Mereka dengan tegas menolak Islam sempit a la DI, meski tetap mengambil inspirasi gerakan dari gerakan-gerakan Islam di Mesir dan Iran. Masjid Salman ITB sendiri, sejak pertama kali dimasuki metode usrah, tidak memiliki keterkaitan dengan DI.

Adalah Mursalin Dahlan, seorang anggota DI di Bandung, yang kemudian memperkenalkan metode usrah ke anggota-anggota muda DI di Yogyakarta. Di antara anggota-anggota muda itu, terdapat Irfan S. Awwas, Fihiruddin atau Abu Jibril dan Muchliansyah.
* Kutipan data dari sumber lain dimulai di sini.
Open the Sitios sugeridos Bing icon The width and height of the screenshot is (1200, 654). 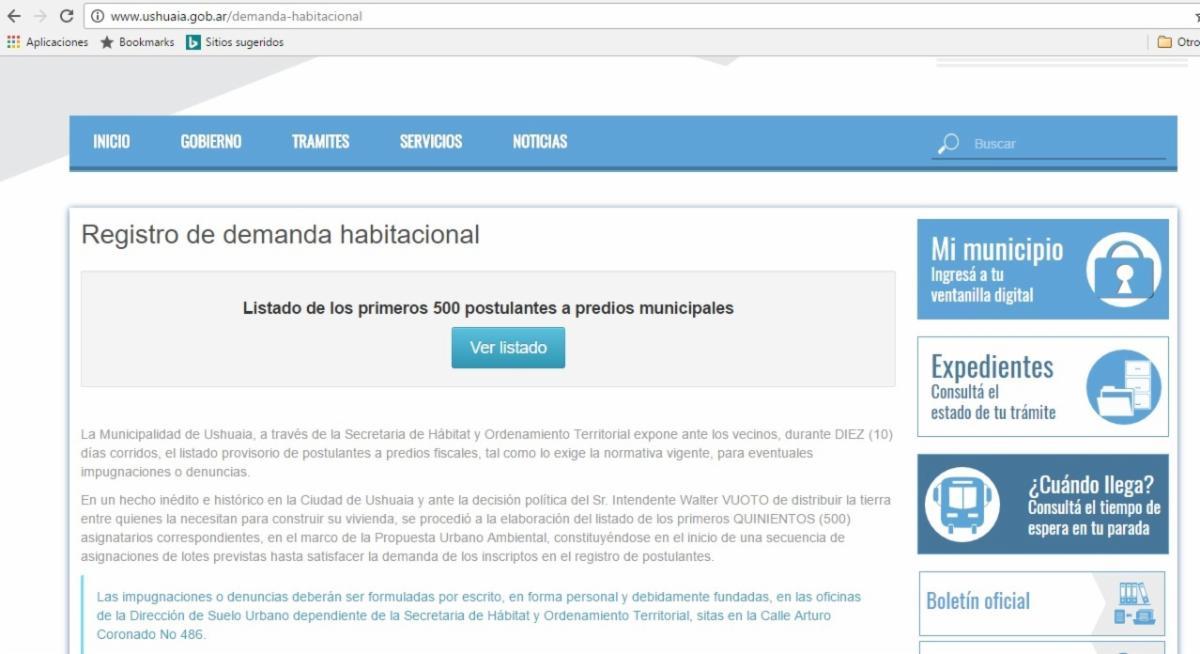193,42
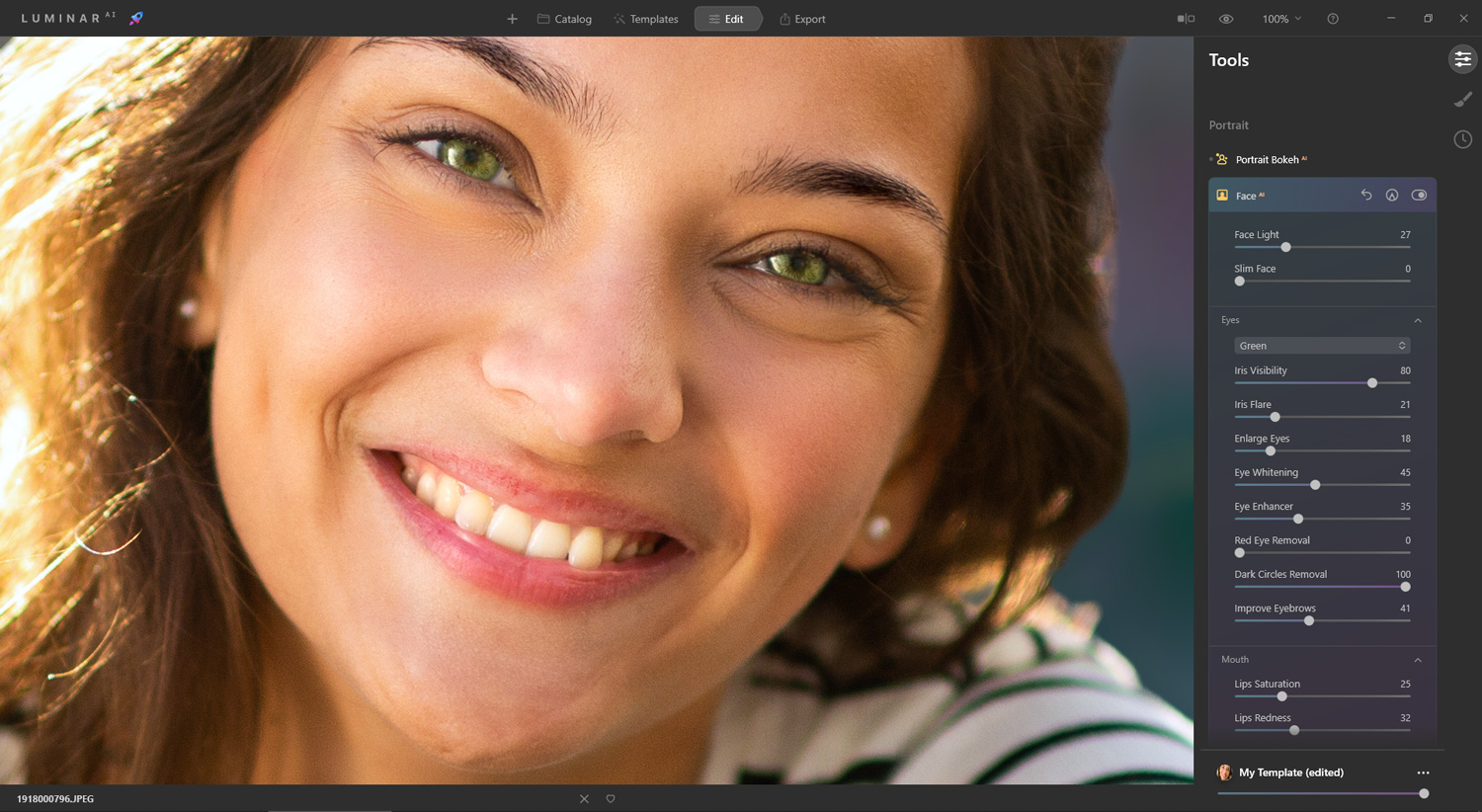Expand the Portrait Bokeh tool
Screen dimensions: 1482x812
point(1267,160)
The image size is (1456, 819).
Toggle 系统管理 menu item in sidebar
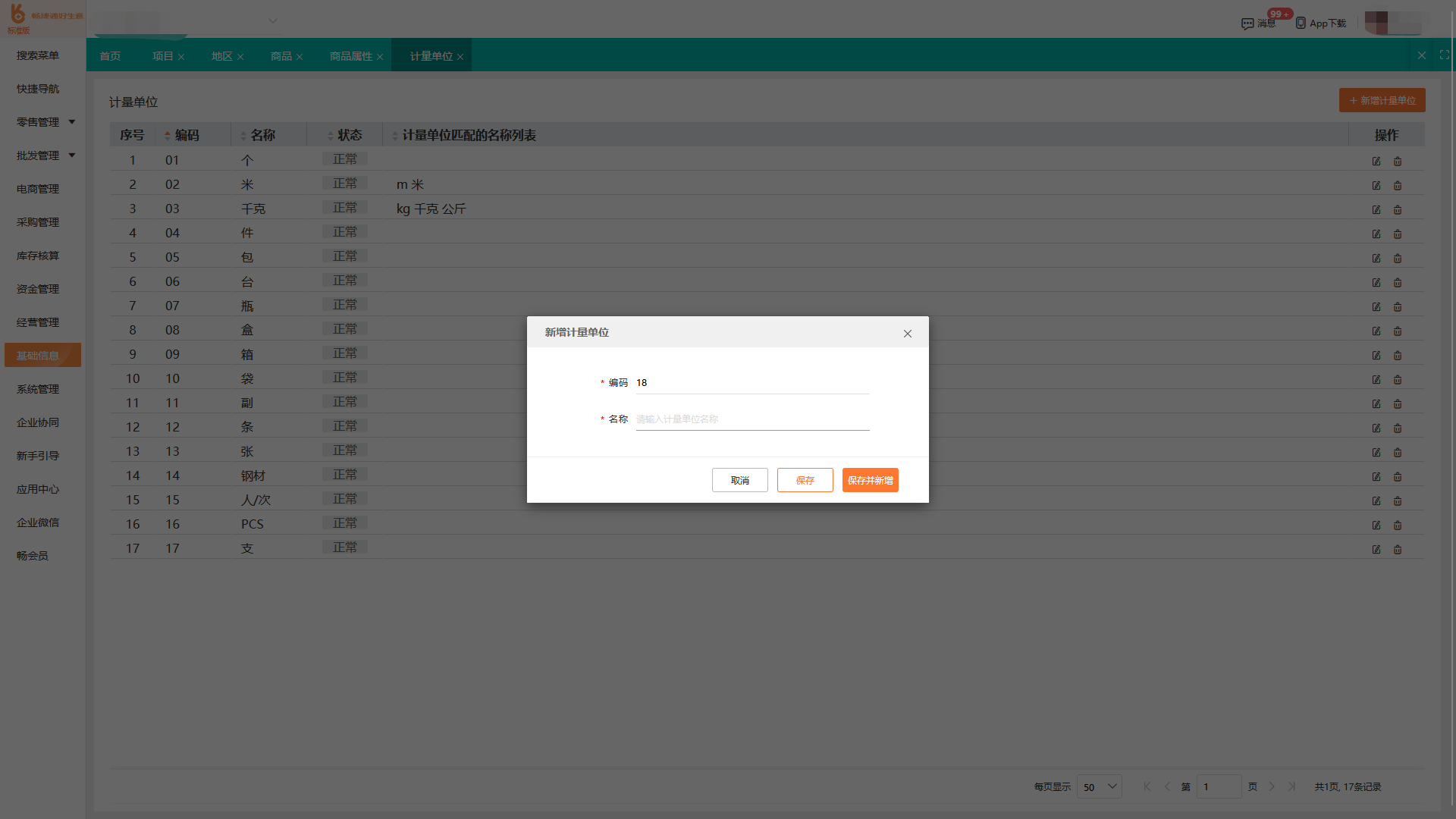pyautogui.click(x=40, y=389)
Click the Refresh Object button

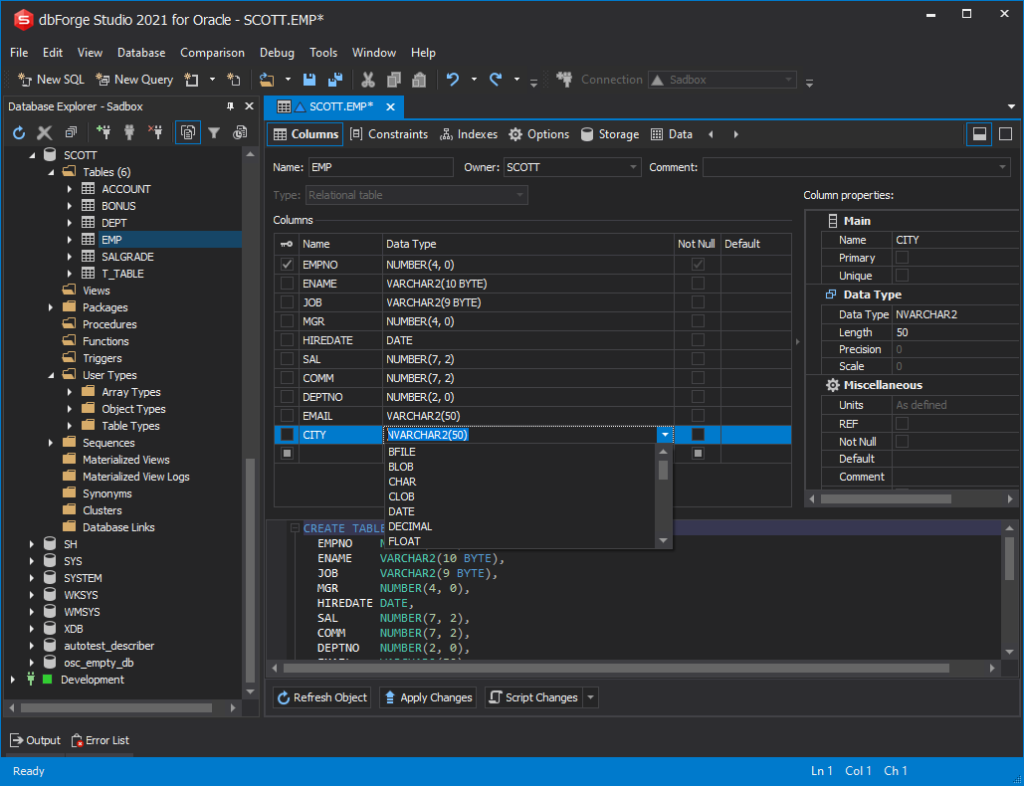point(321,697)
Mereka bertiga yang dimaksdud adalah anak didik Abdullah Sungkar yang waktu itu dikenal sebagai seseorang dengan peran menonjol dalam struktur formal DI Jawa Tengah. Sebaliknya, anggota-anggota DI di Yogyakarta telah memiliki metode perekrutan lain yang disebut pesantren kilat, dengan rentang waktu pembelajaran singkat.

Kebangkitan DI

Menggabungkan dua metode itu, anggota-anggota DI banyak merekrut anggota baru sejak tahun-tahun akhir 1970-an sampai 1980-an. Biasanya, pesantren-pesantren kilat akan menjaring peserta-peserta yang tertarik pada Islam.

Mereka yang terjaring pesantren kilat akan diikutkan pada kelompok-kelompok usrah. Dari kelompok itulah, kemudian muncul anggota-anggota baru.

Pengakuan sebagai anggota baru ditandai dengan pembaiatan. Dengan banyaknya anggota-anggota senior DI yang dipenjara penguasa waktu itu, metode usrah dan pesantren kilat menjadi semacam suntikan beharga bagi kelangsungan DI. Dari Bandung dan Yogyakarta, metode tersebut kemudian dikembangkan ke Jakarta dan Jawa Timur.